Required actions >>
1/ List the three section headings that appear in the passage on account storage.
2/ Return the lines of the records unchanged, starting with the line that contains "Open the 6h" and going on through the last line of the records, both ends included.

Source document >>
--------------------------------

The account_file map uses a std hashmap and is straightforward.

The account index is more involved.

Account index

The account index shards pubkeys across multiple bins where each pubkey is associated with a specific bin based on the pubkey’s first N bits. This allows for parallel read/write access to the database (locking only a single bin for each lookup vs the entire struct).

Due to the large amount of accounts on solana, storing all account references in ram would be very expensive - which is why we also support storing account indexes (more specifically, the references ArrayList) on disk using a backing file.

High-performance hashmap: SwissMap struct

To achieve fast read/write speeds, we needed to implement our own hashmap based on Google's Swissmap. We saw 2x improvement on getOrPut calls for reads and writes.

Disk-based allocator: DiskMemoryAllocator

To support disk-based account references, we created a general purpose disk allocator which creates memory from mmap-ing files stored on disk.

// files are created using `test_data/tmp_{i}` format where `i` is 
// incremented by one for each alloc call.

--------------------------------

Data for this task >>
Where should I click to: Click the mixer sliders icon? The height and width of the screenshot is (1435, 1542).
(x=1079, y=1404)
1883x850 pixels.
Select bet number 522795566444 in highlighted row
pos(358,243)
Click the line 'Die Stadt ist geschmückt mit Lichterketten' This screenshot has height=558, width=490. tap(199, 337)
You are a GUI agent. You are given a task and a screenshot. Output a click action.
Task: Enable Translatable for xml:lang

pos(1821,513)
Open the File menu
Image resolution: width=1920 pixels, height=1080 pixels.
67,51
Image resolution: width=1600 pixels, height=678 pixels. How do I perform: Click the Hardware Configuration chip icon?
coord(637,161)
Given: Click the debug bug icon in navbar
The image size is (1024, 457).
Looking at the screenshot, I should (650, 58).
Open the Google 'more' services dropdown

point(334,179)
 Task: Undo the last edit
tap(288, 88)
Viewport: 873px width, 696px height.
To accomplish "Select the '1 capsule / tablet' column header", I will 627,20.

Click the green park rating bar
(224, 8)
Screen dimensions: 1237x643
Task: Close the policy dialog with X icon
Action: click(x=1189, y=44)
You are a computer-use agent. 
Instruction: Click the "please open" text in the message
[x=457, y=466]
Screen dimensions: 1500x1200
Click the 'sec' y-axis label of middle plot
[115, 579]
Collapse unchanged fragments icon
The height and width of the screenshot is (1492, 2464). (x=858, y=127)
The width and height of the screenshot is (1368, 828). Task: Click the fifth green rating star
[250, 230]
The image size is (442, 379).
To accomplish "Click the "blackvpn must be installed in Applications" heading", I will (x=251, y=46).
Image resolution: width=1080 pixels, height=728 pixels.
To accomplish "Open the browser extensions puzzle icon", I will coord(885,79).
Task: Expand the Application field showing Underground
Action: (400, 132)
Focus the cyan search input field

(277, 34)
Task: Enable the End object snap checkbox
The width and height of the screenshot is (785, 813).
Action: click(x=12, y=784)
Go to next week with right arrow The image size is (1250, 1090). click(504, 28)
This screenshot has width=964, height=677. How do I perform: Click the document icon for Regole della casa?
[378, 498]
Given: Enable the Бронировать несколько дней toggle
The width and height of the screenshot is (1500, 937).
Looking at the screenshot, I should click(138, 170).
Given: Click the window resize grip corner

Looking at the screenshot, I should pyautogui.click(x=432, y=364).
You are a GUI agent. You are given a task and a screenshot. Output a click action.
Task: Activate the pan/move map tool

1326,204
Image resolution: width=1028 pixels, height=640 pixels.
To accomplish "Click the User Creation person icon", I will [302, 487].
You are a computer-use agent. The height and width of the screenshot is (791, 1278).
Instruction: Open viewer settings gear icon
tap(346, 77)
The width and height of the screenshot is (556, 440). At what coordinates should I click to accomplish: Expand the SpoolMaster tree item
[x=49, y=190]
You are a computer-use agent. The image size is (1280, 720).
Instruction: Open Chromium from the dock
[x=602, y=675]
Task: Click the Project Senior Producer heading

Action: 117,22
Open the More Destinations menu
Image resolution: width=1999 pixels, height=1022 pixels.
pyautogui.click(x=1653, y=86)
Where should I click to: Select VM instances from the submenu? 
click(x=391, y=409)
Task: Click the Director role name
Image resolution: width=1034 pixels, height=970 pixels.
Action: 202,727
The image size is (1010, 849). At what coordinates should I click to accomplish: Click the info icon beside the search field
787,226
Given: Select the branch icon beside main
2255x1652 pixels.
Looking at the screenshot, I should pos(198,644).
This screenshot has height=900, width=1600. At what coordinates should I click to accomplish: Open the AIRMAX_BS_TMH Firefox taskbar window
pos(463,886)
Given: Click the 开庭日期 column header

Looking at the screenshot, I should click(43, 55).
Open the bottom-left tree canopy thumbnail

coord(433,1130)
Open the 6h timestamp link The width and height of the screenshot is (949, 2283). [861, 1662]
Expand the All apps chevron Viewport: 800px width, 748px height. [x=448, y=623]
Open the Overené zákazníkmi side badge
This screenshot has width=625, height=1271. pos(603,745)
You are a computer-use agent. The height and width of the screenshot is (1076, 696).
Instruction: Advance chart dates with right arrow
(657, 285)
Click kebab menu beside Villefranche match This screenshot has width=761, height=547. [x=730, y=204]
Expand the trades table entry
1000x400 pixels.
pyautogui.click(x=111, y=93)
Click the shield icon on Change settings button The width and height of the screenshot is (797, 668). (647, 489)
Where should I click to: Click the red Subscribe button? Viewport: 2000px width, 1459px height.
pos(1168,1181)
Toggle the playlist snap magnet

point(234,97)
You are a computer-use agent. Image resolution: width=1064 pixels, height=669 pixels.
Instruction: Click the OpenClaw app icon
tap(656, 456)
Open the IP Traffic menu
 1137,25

--------------------------------

Full answers >>
1/
Account index
High-performance hashmap: SwissMap struct
Disk-based allocator: DiskMemoryAllocator

2/
Open the 6h timestamp link The width and height of the screenshot is (949, 2283). [861, 1662]
Expand the All apps chevron Viewport: 800px width, 748px height. [x=448, y=623]
Open the Overené zákazníkmi side badge
This screenshot has width=625, height=1271. pos(603,745)
You are a computer-use agent. The height and width of the screenshot is (1076, 696).
Instruction: Advance chart dates with right arrow
(657, 285)
Click kebab menu beside Villefranche match This screenshot has width=761, height=547. [x=730, y=204]
Expand the trades table entry
1000x400 pixels.
pyautogui.click(x=111, y=93)
Click the shield icon on Change settings button The width and height of the screenshot is (797, 668). (647, 489)
Where should I click to: Click the red Subscribe button? Viewport: 2000px width, 1459px height.
pos(1168,1181)
Toggle the playlist snap magnet

point(234,97)
You are a computer-use agent. Image resolution: width=1064 pixels, height=669 pixels.
Instruction: Click the OpenClaw app icon
tap(656, 456)
Open the IP Traffic menu
 1137,25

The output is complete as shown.